Many studies have indicated that defective regulation of the Th1, Th2, and Th17 cell function is implicated in the pathophysiology of SLE [28]. The balance of cytokines plays an important role in the etiology and pathogenesis of SLE [29]. Inflammatory cytokines, such as Th1-derived IFN-γ, Th2-derived IL-4, cytokines IL-10 and IL-13, and Th17-derived IL-17a [30], have been identified as important players in SLE [31]. In SLE patients, the Th1 function has been found to be suppressed by the downregulation of IFN-γ, whereas the Th2 function was enhanced [31]. Similarly to this previous study, the current work found that the level of IFN-γ was decreased in Faslpr/lpr SLE mice. The plasma levels of IL-17a [32] and IL-4 [33] have been found to be increased in SLE patients compared with normal controls. Our results are similar to these previous results; the upregulation of IL-17a and IL-4 was suppressed in miR-451a−/−Faslpr/lpr mice, suggesting that miR-451a affected the abnormality of Th2 and Th17. Although IFN-γ is strongly associated with Th1 response, no significant difference in the level of IFN-γ between Faslpr/lpr and miR-451a−/−Faslpr/lpr was observed in our study. Thus, further evidence is needed to verify the effect of miR-451a on Th1.

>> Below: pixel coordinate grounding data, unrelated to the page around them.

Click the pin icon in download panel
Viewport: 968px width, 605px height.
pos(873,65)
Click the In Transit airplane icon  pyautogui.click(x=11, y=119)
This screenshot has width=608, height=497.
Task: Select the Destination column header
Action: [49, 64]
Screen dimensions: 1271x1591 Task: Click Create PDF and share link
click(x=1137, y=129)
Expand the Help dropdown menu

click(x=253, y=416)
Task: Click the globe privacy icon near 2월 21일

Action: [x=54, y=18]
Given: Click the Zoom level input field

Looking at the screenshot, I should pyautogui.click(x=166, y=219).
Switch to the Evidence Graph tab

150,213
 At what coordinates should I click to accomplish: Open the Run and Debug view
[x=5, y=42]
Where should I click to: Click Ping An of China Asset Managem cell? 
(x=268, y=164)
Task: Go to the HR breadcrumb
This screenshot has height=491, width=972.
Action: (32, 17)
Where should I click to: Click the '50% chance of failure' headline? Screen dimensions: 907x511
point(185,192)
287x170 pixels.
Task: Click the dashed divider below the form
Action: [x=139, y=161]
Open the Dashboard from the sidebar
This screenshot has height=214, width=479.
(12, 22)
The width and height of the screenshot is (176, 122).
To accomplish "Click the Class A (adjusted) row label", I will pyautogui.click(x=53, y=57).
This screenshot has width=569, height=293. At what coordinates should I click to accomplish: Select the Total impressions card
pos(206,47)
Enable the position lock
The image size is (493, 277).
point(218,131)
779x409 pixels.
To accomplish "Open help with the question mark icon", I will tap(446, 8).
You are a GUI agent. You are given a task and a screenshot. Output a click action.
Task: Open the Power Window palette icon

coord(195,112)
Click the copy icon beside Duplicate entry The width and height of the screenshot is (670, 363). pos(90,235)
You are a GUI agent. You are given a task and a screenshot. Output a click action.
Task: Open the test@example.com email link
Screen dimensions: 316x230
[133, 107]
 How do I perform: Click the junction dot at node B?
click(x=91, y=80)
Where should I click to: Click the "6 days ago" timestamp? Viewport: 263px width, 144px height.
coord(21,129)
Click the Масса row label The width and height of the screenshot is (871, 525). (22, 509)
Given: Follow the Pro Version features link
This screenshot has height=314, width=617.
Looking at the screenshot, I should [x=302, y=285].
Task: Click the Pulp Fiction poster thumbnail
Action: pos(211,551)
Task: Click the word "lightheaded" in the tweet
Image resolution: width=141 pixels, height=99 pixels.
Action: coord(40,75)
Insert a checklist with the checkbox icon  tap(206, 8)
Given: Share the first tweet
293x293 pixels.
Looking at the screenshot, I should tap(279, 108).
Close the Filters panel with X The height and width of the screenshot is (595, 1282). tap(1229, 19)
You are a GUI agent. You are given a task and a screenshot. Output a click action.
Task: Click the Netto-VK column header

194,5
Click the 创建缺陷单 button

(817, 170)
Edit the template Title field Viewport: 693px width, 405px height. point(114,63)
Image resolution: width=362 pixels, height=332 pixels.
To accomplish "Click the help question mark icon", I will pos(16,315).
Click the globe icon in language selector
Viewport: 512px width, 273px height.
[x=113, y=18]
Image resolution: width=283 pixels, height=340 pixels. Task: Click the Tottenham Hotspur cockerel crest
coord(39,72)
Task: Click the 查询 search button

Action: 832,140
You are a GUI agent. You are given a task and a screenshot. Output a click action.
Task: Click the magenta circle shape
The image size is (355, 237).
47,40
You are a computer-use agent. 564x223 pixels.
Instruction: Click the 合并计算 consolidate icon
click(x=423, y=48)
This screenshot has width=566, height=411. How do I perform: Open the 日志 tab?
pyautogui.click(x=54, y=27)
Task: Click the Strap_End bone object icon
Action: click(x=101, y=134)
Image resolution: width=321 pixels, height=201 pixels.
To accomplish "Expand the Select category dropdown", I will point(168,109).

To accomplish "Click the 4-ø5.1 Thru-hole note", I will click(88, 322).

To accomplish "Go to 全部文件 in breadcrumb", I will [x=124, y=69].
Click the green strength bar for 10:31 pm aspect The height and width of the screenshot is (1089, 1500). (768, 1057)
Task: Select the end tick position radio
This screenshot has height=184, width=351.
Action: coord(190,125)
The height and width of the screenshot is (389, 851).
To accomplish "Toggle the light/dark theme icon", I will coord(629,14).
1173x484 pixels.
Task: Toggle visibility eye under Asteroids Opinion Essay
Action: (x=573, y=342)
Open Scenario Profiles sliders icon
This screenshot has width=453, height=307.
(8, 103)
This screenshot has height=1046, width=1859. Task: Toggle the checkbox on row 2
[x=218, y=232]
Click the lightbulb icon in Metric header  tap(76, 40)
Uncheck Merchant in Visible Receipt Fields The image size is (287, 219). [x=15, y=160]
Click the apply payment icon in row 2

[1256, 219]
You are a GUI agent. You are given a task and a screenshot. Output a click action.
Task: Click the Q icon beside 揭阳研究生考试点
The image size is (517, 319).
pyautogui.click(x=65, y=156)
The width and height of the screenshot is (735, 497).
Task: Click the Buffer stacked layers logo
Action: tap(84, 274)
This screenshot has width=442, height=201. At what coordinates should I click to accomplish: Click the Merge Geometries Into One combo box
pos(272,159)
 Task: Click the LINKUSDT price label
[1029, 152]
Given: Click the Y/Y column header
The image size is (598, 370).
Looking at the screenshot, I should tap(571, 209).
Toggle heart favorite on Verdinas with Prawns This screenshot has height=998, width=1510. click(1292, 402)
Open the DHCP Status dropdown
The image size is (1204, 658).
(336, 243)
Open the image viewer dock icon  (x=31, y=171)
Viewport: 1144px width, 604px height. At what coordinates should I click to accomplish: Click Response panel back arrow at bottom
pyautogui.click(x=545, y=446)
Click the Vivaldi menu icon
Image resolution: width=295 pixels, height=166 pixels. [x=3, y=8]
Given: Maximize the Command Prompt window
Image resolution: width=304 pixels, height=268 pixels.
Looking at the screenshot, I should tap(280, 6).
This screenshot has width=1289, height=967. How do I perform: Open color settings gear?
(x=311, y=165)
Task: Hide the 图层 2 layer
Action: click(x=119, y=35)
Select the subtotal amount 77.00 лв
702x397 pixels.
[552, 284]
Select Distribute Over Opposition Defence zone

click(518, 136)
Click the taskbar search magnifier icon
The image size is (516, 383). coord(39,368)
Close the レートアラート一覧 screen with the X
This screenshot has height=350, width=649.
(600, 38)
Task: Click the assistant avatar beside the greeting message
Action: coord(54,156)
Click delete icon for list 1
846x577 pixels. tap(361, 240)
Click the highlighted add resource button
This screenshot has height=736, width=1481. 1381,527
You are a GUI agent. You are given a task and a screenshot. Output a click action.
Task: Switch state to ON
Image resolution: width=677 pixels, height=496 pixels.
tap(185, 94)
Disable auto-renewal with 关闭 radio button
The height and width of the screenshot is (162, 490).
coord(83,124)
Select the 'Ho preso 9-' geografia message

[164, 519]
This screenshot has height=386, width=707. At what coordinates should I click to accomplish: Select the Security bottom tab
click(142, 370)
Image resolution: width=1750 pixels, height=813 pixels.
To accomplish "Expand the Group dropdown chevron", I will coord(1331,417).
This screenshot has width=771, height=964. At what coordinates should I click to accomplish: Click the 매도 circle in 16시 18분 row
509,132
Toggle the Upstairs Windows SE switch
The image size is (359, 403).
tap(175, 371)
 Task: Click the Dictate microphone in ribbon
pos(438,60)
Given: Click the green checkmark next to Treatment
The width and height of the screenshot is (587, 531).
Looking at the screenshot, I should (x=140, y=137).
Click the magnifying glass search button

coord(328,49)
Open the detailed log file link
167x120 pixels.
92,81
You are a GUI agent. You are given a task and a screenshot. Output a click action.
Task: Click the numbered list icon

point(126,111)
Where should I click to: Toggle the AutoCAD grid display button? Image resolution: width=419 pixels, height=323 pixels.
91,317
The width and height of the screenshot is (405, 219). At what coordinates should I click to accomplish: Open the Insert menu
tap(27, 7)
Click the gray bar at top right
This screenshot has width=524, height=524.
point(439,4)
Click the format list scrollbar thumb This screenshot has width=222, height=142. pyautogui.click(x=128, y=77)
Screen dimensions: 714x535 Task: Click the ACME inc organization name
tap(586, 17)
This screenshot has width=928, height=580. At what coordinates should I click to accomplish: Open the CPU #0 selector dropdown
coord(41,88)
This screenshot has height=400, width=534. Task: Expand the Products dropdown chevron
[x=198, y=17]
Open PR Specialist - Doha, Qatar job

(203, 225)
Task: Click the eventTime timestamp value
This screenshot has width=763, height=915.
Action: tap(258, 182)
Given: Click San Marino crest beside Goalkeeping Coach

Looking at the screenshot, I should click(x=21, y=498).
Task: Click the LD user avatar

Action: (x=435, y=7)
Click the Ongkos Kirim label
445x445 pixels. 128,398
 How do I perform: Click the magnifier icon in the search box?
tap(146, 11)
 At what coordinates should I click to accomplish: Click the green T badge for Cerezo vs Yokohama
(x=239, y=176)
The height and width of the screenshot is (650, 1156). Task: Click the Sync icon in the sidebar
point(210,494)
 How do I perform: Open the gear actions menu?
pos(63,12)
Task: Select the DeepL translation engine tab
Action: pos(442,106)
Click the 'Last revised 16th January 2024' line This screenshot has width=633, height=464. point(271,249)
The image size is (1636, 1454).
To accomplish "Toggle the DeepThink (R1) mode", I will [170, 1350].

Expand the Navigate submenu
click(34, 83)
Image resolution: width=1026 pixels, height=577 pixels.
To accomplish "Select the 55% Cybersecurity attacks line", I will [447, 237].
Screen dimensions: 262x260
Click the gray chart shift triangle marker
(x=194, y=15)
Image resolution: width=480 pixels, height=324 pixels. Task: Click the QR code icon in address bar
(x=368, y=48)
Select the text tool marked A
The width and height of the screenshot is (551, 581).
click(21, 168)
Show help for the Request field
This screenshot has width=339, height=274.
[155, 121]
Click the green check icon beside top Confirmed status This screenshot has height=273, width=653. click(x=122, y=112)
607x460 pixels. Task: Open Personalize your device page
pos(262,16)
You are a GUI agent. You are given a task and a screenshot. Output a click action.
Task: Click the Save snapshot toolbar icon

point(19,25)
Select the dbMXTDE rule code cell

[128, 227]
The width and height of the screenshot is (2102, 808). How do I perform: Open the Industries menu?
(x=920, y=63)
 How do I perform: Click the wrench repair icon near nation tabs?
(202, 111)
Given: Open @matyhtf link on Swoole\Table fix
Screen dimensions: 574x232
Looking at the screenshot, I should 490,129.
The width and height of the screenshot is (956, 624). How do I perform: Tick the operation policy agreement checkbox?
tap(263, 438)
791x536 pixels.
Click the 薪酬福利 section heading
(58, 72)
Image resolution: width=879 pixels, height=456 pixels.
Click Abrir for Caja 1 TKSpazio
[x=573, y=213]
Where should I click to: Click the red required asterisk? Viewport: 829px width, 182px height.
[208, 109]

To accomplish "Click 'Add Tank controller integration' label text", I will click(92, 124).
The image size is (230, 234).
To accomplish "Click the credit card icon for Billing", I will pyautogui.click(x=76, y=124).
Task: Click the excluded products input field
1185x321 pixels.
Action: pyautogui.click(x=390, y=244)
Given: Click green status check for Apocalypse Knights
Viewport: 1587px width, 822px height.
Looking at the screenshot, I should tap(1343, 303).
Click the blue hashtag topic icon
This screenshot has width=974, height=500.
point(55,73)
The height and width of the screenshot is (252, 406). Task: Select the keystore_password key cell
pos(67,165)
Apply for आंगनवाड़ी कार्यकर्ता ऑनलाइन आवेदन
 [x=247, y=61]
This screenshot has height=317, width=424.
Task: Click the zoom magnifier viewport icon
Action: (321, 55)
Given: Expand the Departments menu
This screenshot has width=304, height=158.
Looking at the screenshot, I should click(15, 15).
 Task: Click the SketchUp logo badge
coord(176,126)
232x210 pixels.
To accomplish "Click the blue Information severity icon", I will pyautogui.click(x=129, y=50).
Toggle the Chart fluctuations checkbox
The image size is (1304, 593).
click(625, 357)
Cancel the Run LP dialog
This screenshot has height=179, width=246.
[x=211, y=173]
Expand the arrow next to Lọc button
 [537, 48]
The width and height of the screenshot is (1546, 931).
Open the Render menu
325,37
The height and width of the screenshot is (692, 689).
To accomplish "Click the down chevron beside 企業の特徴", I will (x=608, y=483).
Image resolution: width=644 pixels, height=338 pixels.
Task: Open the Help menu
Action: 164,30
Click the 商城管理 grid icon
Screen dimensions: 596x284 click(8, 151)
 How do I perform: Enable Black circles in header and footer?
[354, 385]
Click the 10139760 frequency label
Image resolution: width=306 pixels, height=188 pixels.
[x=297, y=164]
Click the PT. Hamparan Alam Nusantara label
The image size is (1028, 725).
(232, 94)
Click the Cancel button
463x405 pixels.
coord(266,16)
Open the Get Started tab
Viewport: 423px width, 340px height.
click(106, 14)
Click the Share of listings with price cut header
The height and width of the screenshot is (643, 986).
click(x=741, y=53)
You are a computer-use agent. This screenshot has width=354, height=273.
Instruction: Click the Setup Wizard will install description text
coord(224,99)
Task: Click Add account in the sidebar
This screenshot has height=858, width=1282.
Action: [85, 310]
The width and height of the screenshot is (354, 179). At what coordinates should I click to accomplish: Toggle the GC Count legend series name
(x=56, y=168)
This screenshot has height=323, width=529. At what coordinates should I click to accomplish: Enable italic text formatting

IRF8 is a target of miR-451a in SLE

In the past decade, another important step toward understanding the pathogenesis of SLE was achieved, that is, the discovery of the role of the type I interferon (IFN) pathway [34]. The transcription of IFN is monitored by members of the IRF family, which in humans consists of nine distinct proteins [35]. IRF genes, including IRF5, IRF7, and IRF8, are important in the SLE pathogenesis [36]. IRF8 contributes to innate and adaptive immune responses, and common variants in the IRF8 gene are associated with susceptibility to SLE [37]. The association between IRF8 and SLE was corroborated in European populations [38] and in the Han Chinese population [39]. In our experiments, IRF8 was highly expressed in immune organs but was inhibited in SLE mice. IRF8 functions as a strong repressor of BAFF expression in B cells [40], and increased BAFF levels have been suggested to play a role in SLE [41]. miR-451a is located on chromosome 17q11.2 and exerts a tumor suppressive role by targeting MIF, c-MYC, and AKT1 [42]. However, the target of miR-451a in SLE development is unclear. In our study, miR-451a directly negatively regulated the expression of IRF8 in SLE, thus providing a new miR-451a target for SLE therapy. These data provide new evidence that IRF8 is associated with SLE. However, more experiments are needed to determine the molecular mechanism by which such association occurs.

CONCLUSION

The knockout of miR-451a affected the enlargement of the spleen, reduced the urine protein content and immune complex deposits, and decreased the ratio of CD4+CD69+ and CD4+/CD8+ T cells. IRF8 was highly expressed in immune organs but was suppressed in SLE mice. A dual-luciferase reporter assay showed that IRF8 was a target of miR-451a. The data indicated the function of miR-451a in SLE and showed a new direct target of miR-451a, thus providing a new target in SLE therapy.